# WHAT YOU SHOULD DO
From the entries, copy out every line in which the word "will" is found.
..............................
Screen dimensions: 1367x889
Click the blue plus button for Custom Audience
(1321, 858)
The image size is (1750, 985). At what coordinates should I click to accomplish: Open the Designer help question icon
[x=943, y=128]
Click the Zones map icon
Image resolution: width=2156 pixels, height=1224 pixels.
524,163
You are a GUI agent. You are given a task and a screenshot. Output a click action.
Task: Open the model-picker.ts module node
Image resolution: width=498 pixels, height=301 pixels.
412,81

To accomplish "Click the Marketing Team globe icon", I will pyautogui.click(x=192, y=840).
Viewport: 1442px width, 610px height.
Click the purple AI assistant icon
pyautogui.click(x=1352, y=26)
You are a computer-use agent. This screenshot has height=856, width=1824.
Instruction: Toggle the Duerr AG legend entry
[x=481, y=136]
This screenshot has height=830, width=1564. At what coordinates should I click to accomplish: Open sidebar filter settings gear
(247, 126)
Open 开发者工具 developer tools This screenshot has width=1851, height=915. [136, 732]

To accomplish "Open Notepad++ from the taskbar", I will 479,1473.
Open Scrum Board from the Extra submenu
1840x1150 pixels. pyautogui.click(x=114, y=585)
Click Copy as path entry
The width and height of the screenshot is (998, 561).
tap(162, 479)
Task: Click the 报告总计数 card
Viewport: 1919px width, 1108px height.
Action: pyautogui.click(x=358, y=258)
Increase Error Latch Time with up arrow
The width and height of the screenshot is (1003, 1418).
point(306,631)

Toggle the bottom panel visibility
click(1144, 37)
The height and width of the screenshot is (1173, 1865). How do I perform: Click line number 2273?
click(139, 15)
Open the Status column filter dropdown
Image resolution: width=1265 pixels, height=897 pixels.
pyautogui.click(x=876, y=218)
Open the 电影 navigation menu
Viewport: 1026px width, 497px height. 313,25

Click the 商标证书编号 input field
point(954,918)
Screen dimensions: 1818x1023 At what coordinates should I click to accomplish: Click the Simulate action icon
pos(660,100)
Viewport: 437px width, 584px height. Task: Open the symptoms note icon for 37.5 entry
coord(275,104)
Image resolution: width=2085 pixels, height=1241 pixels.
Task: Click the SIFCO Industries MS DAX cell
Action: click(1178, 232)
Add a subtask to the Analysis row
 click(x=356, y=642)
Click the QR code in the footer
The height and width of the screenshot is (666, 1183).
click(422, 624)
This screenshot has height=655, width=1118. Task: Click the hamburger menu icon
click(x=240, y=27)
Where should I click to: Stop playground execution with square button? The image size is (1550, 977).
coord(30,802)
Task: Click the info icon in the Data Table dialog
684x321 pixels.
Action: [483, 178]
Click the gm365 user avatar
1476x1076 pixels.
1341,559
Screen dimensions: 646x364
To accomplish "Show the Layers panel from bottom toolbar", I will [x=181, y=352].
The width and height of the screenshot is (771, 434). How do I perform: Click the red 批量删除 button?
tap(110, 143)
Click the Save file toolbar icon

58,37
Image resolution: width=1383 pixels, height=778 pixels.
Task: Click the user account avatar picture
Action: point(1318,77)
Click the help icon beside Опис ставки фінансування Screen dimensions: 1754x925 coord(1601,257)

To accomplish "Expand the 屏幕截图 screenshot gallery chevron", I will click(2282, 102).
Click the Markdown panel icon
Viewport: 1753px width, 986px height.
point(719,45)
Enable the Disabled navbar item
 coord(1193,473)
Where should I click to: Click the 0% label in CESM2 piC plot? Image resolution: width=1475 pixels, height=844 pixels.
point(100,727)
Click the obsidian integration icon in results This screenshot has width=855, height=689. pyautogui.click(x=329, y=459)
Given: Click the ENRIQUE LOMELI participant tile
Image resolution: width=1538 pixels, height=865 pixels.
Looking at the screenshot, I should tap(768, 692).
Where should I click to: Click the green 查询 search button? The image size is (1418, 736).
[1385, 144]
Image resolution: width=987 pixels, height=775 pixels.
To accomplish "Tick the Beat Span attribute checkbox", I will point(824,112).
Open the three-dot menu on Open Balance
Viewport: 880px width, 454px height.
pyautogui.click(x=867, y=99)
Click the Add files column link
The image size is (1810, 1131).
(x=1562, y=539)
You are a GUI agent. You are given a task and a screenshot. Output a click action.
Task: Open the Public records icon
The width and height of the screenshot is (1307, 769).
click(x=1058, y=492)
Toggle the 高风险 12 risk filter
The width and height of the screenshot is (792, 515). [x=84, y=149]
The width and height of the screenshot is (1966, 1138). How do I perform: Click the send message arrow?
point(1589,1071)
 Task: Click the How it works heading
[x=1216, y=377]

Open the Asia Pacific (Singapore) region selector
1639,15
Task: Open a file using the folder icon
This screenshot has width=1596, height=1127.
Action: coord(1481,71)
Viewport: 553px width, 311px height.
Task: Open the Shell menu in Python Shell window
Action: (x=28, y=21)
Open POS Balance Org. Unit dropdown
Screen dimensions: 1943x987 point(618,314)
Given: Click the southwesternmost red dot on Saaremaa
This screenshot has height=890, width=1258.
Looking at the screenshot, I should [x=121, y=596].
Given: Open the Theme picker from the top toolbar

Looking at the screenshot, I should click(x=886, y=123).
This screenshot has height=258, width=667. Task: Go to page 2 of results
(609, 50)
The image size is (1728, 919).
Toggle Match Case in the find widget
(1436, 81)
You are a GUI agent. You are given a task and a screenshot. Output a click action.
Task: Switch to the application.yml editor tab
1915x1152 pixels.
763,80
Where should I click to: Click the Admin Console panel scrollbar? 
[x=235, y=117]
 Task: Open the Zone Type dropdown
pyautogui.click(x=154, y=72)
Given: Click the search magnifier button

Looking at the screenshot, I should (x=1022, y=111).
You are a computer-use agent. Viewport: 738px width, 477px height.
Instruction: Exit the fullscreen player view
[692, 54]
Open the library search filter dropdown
..............................
# COMPLETED EXERCISE
To accomplish "Click the Marketing Team globe icon", I will pyautogui.click(x=192, y=840).
To accomplish "Open Notepad++ from the taskbar", I will 479,1473.
To accomplish "Show the Layers panel from bottom toolbar", I will [x=181, y=352].
To accomplish "Expand the 屏幕截图 screenshot gallery chevron", I will click(2282, 102).
To accomplish "Tick the Beat Span attribute checkbox", I will point(824,112).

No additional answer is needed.